Our State has been in the business of punishing criminals for more than a hundred years, during which time millions of dollars have been wasted. Let us try classification, then endeavor to cure criminals or restrain them till they are fit to associate with the law-abiding people of the Nation. This is real prison reform.
I think that such a Board of Criminal Experts as suggested here would have fewer indictments, but more convictions. And we would need fewer jails and Courts of Justice. We would save the taxpayers millions of dollars yearly, but immeasurably more important than all these, we would come nearer to doing justice to all men, and the rights of the people would be more justly safeguarded than they are to-day.
(Since I first recommended the abolition of the Grand Jury in an article of mine that appeared in the New York Press of March, 1906, and later in Van Norden’s Magazine, to whom I give due credit, other reformers have spoken on the same subject, but have made no mention of the one who first called attention to the matter, which is manifestly unfair.)
CHAPTER XIII
SCHOOLS OF CRIME
Crime, like many of the diseases that afflict the human body, is both infectious and contagious, and criminal principles can be taught to old and young as easy as the alphabet or any of the profoundest sciences.
As the larger part of our population dwell in cities and these cities are recruited from the immigrants that come to our shores, it is reasonable to believe that many of them, if not criminals already, come with criminal instincts, so that the rising generation who are the offspring of crooks are sure to be criminal.
According to the present statistics, the United States leads the world in criminality. Hitherto, Italy and Russia were the leaders, but now the United States surpasses all others.
It seems that for every million of inhabitants the United States furnished 115 known relapsed criminals, Italy 105, Russia 90, England 27, France 19, Germany 18. Not only do we make criminals ourselves, but we import them through our defective immigration laws. Congress could partly remedy this evil against a free people by closing our immigration doors for the next twenty years. But our political party leaders, who rule the people, are afraid to do this, hence our rapid growth in crime, partly through immigration.

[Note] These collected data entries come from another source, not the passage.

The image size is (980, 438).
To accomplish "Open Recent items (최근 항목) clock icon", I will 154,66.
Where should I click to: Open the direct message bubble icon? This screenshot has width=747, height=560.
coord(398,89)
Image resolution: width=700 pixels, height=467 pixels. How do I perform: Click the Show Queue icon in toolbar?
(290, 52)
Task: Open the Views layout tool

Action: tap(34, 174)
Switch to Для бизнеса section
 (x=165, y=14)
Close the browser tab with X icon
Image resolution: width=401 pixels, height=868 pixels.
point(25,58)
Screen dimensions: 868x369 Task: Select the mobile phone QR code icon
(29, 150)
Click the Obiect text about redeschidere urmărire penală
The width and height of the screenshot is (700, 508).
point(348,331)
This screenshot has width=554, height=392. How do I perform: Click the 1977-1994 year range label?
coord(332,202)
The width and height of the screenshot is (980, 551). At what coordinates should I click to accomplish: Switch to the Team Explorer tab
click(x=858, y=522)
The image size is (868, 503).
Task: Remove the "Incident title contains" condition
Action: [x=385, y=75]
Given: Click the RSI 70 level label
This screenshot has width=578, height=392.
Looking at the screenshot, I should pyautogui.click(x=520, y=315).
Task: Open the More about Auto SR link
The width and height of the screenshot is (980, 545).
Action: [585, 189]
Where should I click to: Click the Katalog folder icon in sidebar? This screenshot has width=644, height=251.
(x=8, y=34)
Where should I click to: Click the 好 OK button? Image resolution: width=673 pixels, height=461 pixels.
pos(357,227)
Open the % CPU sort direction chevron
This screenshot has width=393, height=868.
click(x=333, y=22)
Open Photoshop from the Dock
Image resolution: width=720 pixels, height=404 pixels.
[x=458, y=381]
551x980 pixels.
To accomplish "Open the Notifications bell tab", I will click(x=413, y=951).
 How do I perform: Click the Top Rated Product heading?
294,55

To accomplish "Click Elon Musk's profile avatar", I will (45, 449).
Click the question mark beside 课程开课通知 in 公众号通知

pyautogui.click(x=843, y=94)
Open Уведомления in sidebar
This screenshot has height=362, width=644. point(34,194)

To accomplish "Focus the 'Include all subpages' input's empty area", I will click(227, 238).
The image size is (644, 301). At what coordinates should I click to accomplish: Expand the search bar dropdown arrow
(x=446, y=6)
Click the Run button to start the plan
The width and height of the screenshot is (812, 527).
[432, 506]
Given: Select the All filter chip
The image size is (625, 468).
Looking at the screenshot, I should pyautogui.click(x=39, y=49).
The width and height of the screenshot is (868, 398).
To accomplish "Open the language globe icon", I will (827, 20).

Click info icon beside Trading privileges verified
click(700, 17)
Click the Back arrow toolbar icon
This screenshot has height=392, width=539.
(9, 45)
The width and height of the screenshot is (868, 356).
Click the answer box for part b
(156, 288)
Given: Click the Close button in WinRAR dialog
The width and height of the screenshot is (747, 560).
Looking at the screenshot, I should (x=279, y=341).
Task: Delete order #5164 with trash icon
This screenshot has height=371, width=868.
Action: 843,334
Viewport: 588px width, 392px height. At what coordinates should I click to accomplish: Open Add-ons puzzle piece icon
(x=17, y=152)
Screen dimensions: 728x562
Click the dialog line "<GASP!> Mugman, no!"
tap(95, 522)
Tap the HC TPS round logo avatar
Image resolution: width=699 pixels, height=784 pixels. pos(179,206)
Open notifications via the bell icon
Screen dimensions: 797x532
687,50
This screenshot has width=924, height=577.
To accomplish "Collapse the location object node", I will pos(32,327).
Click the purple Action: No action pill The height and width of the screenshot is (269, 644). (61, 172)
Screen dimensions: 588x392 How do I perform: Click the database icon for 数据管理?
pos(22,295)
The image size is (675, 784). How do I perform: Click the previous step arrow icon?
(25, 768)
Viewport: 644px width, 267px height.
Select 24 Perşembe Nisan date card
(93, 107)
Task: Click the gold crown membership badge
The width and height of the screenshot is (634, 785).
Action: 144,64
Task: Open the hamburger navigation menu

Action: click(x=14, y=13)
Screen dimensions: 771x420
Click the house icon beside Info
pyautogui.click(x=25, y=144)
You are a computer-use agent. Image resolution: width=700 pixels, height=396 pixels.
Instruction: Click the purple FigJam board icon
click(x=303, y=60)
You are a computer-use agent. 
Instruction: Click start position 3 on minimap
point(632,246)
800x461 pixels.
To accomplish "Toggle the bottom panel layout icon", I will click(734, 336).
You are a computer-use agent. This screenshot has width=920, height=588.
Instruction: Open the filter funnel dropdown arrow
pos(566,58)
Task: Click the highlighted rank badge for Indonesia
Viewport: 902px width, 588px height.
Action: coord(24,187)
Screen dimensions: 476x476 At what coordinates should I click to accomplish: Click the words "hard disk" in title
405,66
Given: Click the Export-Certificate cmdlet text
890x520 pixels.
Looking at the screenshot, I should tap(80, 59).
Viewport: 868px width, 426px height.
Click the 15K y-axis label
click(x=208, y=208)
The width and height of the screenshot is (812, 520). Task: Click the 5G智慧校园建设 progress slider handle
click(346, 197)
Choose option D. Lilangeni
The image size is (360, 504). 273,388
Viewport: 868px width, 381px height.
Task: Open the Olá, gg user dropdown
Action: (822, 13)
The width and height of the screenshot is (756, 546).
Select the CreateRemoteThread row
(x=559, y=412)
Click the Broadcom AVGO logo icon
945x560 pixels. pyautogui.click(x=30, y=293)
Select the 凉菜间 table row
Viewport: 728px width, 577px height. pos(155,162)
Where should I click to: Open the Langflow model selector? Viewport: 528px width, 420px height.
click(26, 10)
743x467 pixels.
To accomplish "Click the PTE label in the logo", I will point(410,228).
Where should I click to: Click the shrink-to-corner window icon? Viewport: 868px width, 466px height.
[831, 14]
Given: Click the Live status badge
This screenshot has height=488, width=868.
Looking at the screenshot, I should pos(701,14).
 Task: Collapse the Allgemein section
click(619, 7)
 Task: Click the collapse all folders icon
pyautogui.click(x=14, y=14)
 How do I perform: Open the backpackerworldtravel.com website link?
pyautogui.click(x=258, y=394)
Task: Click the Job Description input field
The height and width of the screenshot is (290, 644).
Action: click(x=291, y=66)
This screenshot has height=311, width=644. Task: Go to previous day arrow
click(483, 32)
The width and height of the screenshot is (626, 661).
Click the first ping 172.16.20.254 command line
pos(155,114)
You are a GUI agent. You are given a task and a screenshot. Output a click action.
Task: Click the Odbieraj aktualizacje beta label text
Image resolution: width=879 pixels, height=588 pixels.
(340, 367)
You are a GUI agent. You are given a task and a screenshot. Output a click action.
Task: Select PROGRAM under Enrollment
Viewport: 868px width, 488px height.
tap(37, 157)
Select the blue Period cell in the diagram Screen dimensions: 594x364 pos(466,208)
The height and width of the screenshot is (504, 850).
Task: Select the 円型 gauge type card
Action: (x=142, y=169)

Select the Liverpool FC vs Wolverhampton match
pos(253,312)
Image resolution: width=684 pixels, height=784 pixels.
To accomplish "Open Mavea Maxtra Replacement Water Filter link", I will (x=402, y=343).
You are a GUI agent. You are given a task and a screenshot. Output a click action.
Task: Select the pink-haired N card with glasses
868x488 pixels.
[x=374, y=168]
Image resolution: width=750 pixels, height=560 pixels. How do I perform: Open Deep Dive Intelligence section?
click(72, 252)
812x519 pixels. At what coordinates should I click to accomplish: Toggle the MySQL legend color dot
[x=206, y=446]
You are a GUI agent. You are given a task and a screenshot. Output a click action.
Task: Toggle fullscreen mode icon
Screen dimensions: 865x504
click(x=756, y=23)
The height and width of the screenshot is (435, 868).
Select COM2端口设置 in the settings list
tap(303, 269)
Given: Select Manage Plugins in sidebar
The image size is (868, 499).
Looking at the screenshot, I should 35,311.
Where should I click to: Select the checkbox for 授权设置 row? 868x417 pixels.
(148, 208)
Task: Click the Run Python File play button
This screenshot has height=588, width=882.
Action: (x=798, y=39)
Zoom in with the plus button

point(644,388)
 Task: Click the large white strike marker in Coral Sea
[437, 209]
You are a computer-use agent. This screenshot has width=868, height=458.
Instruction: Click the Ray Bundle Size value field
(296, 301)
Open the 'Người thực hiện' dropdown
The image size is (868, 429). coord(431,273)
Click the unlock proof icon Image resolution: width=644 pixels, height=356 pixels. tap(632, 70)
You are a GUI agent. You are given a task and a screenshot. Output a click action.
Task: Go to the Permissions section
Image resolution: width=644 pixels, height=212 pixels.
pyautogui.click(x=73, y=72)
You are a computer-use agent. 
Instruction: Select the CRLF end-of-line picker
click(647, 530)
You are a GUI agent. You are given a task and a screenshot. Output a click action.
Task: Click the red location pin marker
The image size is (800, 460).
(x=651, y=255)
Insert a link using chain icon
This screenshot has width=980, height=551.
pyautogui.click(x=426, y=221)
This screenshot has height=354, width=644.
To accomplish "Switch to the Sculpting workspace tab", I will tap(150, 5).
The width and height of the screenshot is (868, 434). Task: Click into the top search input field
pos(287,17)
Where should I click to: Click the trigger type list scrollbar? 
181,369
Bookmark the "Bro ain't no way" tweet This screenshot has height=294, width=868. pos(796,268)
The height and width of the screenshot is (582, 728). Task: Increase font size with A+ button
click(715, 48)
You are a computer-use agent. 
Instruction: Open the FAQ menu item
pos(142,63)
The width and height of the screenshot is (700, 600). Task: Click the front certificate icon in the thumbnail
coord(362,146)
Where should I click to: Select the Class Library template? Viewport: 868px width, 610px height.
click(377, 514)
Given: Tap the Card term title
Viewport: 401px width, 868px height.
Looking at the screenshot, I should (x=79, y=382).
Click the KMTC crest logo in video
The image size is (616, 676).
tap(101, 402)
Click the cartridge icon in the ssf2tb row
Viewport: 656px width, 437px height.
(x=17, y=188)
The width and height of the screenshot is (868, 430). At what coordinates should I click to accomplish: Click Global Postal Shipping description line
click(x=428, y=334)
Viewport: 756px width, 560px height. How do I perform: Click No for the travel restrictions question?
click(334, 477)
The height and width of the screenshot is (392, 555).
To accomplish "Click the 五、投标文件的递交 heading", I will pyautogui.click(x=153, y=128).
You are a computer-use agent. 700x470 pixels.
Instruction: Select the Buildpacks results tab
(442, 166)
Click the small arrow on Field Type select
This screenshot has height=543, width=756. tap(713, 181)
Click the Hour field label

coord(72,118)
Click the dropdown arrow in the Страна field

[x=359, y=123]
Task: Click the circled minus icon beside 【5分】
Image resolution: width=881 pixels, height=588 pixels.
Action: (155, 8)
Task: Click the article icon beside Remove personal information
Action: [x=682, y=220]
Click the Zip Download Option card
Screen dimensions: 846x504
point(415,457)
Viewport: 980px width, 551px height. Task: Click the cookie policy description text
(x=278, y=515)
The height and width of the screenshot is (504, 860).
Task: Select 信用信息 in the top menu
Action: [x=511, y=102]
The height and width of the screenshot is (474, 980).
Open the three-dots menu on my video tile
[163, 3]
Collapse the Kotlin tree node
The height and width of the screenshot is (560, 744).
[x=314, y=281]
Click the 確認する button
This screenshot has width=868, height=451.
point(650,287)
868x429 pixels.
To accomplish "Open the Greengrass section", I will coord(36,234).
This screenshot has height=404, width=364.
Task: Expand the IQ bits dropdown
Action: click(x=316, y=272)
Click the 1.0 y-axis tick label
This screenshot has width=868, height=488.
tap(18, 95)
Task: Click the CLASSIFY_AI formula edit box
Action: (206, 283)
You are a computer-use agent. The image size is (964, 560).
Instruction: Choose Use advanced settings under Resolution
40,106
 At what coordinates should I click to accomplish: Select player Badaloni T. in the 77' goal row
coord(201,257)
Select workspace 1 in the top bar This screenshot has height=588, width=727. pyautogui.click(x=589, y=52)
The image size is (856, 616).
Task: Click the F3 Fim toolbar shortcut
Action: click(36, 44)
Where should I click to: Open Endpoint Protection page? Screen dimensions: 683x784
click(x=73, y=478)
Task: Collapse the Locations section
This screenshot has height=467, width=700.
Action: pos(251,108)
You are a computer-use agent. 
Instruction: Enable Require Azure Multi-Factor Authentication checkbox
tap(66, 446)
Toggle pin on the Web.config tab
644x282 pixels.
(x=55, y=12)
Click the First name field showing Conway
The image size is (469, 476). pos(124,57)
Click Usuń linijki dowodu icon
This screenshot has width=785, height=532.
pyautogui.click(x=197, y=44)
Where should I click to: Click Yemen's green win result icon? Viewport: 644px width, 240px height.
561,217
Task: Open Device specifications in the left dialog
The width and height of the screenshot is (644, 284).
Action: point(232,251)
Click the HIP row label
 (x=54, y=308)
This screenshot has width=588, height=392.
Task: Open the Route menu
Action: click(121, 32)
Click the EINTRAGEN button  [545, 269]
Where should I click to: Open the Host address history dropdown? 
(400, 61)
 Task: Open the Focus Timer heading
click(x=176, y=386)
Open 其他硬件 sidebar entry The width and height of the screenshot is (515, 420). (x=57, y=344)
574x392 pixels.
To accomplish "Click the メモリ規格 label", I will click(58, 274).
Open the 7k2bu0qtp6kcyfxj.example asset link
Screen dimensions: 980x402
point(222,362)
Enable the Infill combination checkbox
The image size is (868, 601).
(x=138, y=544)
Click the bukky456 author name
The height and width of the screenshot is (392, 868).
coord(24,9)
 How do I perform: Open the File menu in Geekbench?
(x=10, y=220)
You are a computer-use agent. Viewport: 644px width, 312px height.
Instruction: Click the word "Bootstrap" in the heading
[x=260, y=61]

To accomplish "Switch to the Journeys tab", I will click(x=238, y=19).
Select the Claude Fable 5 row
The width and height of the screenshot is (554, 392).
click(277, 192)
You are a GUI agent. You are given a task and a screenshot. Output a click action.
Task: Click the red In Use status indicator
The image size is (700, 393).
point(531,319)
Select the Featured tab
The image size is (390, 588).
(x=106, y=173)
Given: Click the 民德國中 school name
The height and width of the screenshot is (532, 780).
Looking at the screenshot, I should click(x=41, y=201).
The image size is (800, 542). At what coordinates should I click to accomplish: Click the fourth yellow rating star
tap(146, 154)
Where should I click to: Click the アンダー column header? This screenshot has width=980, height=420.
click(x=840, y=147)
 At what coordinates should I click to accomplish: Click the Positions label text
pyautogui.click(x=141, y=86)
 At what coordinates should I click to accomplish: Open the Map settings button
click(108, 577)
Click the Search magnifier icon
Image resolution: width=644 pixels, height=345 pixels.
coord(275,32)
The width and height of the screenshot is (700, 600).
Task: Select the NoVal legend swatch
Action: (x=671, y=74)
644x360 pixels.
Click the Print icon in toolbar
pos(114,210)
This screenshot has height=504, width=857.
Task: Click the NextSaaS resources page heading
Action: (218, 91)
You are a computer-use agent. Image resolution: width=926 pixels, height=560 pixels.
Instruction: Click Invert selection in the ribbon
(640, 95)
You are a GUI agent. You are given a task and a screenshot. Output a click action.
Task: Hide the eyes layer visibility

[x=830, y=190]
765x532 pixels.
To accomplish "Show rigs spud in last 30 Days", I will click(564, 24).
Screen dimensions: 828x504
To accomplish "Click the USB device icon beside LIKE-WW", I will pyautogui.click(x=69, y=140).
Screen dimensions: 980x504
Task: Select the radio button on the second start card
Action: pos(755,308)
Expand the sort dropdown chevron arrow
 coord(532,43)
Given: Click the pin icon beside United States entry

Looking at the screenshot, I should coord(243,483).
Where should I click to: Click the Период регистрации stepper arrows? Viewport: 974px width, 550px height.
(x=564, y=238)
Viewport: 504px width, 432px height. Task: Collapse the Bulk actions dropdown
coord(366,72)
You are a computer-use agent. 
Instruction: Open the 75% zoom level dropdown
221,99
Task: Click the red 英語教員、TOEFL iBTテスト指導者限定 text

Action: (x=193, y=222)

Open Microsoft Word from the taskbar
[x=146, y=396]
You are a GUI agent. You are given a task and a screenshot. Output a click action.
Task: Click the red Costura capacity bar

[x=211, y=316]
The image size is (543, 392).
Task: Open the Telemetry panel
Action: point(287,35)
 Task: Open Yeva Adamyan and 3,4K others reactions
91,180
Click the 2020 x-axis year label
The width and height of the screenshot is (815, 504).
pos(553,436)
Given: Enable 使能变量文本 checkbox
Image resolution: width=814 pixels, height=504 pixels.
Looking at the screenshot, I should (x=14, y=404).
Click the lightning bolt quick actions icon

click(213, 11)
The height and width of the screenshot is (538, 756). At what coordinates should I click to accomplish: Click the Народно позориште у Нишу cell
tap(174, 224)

As a matter of fact, when crooks get together, no matter what their sex or age may be, they are sure to brag of their criminal accomplishments, and escapades. It is in such an atmosphere that crime is taught, and especially among the young. To a beginner in crime who hears them, all such utterances are exceedingly interesting, and much of it is sure to make a deep and lasting impression for evil. As a rule, many criminals are exceedingly garrulous and talk much, and when they tell a rosy tale of how to get money or valuables without working for them, the whole thing seems captivating. Frequently such a story carries a new beginner in crime off his feet. It is in this manner that our jails, reformatories and houses of refuge become schools of crime.